Las declaraciones públicas del empresario ocurren en un momento en que enfrenta una disputa fiscal con el Servicio de Administración Tributaria (SAT), que le reclama 74 mil millones de pesos por impuestos no pagados. La presidenta Claudia Sheinbaum ha señalado que “las deudas no se politizan, se pagan; así de sencillo”, en respuesta a las críticas del empresario, quien ha propuesto instalar una mesa de diálogo con el gobierno. La mandataria rechazó esa posibilidad: “Esto no es un asunto de negociación en lo oscurito, es un asunto de ley”.

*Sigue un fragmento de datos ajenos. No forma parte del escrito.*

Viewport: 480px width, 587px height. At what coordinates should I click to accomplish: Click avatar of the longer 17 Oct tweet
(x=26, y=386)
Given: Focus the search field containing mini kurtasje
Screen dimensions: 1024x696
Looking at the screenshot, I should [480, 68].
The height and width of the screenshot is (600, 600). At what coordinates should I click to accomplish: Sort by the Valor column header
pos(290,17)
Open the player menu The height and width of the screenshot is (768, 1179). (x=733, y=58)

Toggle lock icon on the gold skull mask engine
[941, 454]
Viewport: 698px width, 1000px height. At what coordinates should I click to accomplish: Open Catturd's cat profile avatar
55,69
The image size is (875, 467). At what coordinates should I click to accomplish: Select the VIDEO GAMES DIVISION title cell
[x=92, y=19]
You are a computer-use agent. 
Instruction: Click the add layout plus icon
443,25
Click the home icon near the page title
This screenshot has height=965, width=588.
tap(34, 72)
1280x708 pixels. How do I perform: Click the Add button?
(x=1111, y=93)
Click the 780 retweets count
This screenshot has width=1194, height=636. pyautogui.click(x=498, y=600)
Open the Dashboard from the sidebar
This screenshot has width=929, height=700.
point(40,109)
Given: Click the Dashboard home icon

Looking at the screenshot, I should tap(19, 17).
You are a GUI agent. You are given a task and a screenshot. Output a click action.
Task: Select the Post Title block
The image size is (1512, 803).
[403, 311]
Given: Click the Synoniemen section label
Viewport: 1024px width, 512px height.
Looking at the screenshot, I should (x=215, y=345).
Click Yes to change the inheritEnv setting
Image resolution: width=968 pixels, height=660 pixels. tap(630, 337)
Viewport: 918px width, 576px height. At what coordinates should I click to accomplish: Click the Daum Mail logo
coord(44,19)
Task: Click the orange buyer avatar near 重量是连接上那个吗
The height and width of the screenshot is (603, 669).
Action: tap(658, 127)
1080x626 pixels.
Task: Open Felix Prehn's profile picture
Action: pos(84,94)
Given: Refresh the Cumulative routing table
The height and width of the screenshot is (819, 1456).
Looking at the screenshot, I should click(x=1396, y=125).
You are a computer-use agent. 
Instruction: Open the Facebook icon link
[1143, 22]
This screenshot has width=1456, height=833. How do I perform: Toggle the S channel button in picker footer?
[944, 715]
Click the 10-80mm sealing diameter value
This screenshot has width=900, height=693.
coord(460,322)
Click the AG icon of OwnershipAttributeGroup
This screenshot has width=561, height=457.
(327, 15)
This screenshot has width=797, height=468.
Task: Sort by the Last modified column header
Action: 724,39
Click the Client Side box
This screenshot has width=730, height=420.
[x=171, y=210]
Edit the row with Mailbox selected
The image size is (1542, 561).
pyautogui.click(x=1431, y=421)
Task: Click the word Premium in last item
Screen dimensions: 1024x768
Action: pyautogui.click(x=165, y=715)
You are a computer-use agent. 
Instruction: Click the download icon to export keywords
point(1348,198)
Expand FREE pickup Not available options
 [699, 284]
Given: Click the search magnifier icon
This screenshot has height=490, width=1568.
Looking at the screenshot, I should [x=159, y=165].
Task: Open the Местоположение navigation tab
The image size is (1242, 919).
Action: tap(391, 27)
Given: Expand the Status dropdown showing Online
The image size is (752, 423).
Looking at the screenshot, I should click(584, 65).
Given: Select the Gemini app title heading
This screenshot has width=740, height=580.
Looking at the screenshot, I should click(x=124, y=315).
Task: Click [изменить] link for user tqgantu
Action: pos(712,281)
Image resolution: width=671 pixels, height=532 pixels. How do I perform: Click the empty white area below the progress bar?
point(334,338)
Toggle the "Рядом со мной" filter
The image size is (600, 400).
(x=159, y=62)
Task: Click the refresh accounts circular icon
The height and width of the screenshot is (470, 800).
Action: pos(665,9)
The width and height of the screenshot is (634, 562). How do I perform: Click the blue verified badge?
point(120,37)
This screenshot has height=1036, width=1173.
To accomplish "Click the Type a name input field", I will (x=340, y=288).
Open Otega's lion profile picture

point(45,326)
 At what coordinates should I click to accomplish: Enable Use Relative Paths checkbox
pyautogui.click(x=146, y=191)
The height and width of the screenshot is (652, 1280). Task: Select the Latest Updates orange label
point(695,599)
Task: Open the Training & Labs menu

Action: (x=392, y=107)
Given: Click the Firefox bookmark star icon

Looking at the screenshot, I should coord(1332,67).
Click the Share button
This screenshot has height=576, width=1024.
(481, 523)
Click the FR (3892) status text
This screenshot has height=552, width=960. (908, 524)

En el ámbito internacional, Salinas Pliego también enfrenta litigios financieros. Un grupo de acreedores en Estados Unidos le exige el pago de 580 millones de dólares por deuda e intereses relacionados con una emisión de bonos que el empresario se negó a cubrir desde 2022. Aunque un tribunal mexicano inicialmente falló a su favor, el 22 de septiembre se ordenó que sus empresas desistieran de su defensa en México, debido a que los contratos establecían que cualquier conflicto debía resolverse en Nueva York.
Además, una semana antes de ese fallo, el empresario fue obligado a pagar una fianza de 25 millones de dólares en otro juicio, esta vez relacionado con una deuda fiscal que la empresa AT&T le atribuye tras la compra de la red de telefonía Iusacell en 2015.